Journal of Frontiers of Computer Science and Technology

• Science Researches •     Next Articles

Recommendation Method Based on Cross Modal Graph Masking and Feature Enhancement

JING Li,  ZHENG Gonghao,  LI Xiaohan,  YU Mengyuan   

  1. School of Computer and Information Engineering, Henan University of Economics and Law, Zhengzhou 450046, China

基于跨模态图掩码和特征增强的推荐方法

景丽,郑公浩,李晓涵,蔚梦媛   

  1. 河南财经政法大学 计算机与信息工程学院, 郑州 450046

Abstract: In order to solve the problems of data noise and insufficient expression of multimodal information in traditional multimodal recommendation systems, a recommendation method based on cross-modal graph masking and feature enhancement is proposed in this paper. This method first uses a CLIP pre-trained model to extract semantically consistent text and visual features, and establishes a item-item graph based on similarity of item's multimodal features to provide semantically rich contextual information for item-representation; Secondly, the cross-modal graph mask reconstruction method is designed which fully uses inter-modality features information to reduce data noise and enhance features, and then the graph convolutional network is used to learn user and item interaction information; in the final prediction, using user preference scores can more accurately capture the user's preferences for the target item. By weighting the preference scores from different aspects, it can more effectively complete recommended tasks. Finally, a multi-task training strategy is employed to jointly optimize model learning, simultaneously considering multimodal information and interactive information, Effectively improves the accuracy of multimodal recommendations. The experimental results on the four public datasets show that the recommendation accuracy of our model is superior to benchmark algorithms in terms of Recall and normalized discounted cumulative gain (NDCG) metrics. For example it improves by 8.03% on the Recall@20 metric and 7.30% on the NDCG@20 metric compared to the most advanced baseline.
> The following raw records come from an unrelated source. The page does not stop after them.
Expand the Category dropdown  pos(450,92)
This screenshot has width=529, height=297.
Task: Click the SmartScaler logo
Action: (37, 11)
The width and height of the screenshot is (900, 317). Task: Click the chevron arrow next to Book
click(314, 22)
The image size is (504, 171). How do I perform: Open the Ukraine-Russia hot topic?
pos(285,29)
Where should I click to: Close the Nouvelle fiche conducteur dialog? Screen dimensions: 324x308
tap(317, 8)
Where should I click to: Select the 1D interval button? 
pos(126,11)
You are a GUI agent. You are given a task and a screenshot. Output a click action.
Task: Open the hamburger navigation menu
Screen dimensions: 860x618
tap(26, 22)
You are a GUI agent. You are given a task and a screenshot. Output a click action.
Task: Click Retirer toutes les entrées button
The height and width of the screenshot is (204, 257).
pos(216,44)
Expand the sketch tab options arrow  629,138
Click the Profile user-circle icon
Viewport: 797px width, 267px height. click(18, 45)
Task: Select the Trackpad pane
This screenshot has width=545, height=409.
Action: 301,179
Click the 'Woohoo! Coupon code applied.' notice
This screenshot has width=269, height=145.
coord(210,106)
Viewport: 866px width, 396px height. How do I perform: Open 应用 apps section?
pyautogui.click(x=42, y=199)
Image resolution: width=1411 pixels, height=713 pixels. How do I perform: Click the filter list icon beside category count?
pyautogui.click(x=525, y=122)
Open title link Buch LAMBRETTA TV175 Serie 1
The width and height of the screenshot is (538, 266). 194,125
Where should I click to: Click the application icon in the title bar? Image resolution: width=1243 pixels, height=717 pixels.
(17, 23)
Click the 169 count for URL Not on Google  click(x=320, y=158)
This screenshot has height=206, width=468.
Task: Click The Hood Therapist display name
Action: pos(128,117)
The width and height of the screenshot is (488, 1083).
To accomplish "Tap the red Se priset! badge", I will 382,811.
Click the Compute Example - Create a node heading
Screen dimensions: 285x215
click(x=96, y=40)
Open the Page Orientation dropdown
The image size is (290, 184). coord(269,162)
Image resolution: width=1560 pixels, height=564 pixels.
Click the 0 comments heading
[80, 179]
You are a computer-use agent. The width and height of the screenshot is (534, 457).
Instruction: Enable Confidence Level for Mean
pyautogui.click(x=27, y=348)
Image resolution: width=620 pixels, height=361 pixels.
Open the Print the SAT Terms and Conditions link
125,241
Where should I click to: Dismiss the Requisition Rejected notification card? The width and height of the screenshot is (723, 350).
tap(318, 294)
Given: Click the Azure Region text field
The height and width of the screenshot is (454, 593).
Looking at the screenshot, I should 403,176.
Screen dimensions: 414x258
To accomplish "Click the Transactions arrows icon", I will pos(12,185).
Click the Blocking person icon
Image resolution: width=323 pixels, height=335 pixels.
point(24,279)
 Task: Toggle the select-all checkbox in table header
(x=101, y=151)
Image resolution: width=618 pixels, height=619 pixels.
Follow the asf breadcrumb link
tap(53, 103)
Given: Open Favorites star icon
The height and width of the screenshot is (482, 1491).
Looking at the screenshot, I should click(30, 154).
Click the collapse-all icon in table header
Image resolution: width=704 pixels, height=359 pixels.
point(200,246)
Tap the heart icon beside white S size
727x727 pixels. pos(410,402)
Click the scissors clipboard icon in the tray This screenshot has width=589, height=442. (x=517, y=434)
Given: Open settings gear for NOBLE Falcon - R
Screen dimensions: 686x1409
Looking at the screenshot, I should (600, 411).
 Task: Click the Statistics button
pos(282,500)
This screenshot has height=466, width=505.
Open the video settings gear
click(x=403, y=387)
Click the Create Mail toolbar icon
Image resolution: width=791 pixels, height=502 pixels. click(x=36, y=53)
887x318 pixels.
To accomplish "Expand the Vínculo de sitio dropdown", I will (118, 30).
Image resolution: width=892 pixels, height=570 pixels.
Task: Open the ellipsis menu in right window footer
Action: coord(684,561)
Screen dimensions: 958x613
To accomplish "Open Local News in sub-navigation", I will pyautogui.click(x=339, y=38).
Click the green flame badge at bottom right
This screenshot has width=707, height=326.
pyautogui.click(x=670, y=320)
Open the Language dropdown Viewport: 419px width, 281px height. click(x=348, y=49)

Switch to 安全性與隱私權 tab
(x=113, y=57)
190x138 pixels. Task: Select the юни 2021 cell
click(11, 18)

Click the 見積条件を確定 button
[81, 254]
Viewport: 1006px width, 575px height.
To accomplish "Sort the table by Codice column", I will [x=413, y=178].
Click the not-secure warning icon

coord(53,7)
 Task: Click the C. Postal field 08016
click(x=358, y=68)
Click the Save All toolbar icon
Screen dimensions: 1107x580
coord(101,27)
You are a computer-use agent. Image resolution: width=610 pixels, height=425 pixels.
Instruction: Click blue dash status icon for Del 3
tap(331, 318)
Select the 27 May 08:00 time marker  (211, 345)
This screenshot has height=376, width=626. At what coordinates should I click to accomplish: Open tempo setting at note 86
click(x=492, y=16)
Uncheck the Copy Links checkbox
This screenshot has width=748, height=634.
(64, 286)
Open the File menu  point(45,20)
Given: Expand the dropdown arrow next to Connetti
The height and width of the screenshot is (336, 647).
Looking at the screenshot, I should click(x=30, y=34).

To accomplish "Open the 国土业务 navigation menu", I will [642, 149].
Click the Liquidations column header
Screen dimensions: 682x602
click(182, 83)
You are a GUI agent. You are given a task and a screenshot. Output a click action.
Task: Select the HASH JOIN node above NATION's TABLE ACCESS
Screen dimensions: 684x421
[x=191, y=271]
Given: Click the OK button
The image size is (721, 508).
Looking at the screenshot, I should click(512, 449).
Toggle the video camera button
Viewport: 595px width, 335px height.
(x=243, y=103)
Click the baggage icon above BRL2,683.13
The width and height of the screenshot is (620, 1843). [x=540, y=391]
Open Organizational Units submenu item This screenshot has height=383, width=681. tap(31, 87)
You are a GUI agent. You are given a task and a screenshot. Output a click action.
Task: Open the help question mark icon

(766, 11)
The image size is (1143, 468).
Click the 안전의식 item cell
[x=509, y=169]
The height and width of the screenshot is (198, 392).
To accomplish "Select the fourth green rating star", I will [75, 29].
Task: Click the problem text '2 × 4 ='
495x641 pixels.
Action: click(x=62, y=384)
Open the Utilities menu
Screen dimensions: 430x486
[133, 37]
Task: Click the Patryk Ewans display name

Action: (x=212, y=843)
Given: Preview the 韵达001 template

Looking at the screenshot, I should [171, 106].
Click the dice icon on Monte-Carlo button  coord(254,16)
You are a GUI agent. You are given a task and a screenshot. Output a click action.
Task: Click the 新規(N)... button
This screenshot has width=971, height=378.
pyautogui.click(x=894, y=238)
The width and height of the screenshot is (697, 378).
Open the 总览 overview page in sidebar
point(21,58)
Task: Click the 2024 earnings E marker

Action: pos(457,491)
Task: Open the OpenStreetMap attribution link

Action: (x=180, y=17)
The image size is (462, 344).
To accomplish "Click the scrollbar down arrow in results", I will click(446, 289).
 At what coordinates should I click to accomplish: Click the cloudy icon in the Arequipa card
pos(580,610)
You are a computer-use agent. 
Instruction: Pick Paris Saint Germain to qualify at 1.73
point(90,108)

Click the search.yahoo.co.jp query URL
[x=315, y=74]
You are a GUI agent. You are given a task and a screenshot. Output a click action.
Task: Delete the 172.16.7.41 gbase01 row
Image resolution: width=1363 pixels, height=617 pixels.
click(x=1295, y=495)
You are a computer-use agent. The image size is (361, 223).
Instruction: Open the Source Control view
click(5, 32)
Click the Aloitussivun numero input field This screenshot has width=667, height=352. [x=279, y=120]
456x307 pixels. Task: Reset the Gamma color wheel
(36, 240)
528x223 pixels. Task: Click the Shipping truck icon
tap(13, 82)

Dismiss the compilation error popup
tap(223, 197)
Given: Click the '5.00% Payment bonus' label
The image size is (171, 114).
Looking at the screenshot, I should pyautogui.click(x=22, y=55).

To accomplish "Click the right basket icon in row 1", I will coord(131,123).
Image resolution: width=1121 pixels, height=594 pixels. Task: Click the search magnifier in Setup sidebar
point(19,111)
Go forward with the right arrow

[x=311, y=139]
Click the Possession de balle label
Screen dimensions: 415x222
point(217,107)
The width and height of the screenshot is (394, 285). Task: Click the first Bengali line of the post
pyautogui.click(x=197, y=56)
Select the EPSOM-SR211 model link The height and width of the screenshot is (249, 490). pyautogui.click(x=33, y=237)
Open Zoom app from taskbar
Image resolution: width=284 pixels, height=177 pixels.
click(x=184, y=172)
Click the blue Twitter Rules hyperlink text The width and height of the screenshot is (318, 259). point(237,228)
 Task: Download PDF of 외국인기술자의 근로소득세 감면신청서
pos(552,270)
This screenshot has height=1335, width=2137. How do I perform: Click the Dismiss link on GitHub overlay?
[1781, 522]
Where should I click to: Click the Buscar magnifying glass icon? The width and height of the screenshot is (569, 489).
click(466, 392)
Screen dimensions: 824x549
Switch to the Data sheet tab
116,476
Key words: Graph Representation Learning, Graph Neural Networks, Multimodal Recommendation System, Self-Supervised Learning

摘要: 提出了一种基于跨模态图掩码的和特征增强的推荐方法,旨在减少传统多模态推荐系统中的数据噪声和解决多模态信息表达不足问题。该方法首先使用CLIP预训练模型提取语义一致性的文本和视觉特征,根据项目模态特征相似性建立项目-项目图,为项目表示提供语义丰富的上下文信息;其次,设计跨模态图掩码重建方法,该方法充分利用模态间特征信息,减少数据噪声并增强特征,之后使用图卷积网络学习用户和项目交互信息;在最终预测时,使用用户偏好分数更准确地捕捉用户对目标项目的偏好,通过不同方面的偏好分数加权计算,更为有效地完成推荐任务。最后,使用多任务联合学习框架进行模型训练,同时兼顾了多模态信息和交互信息,有效提升了多模态推荐的准确性。在Women Clothing,Men Clothing,Beauty,Toys & Games四个公共数据集实验结果表明,所提出的方法在召回率(Recall)和归一化折损累计增益(normalized discounted cumulative gain,NDCG)指标上均优于现有的基准算法,例如,在Recall@20指标上,比最先进的基线提升8.03%,在NDCG@20指标上,比最先进的基线提升7.30%。

关键词: 表示学习, 多模态推荐系统, 图神经网络, 自监督学习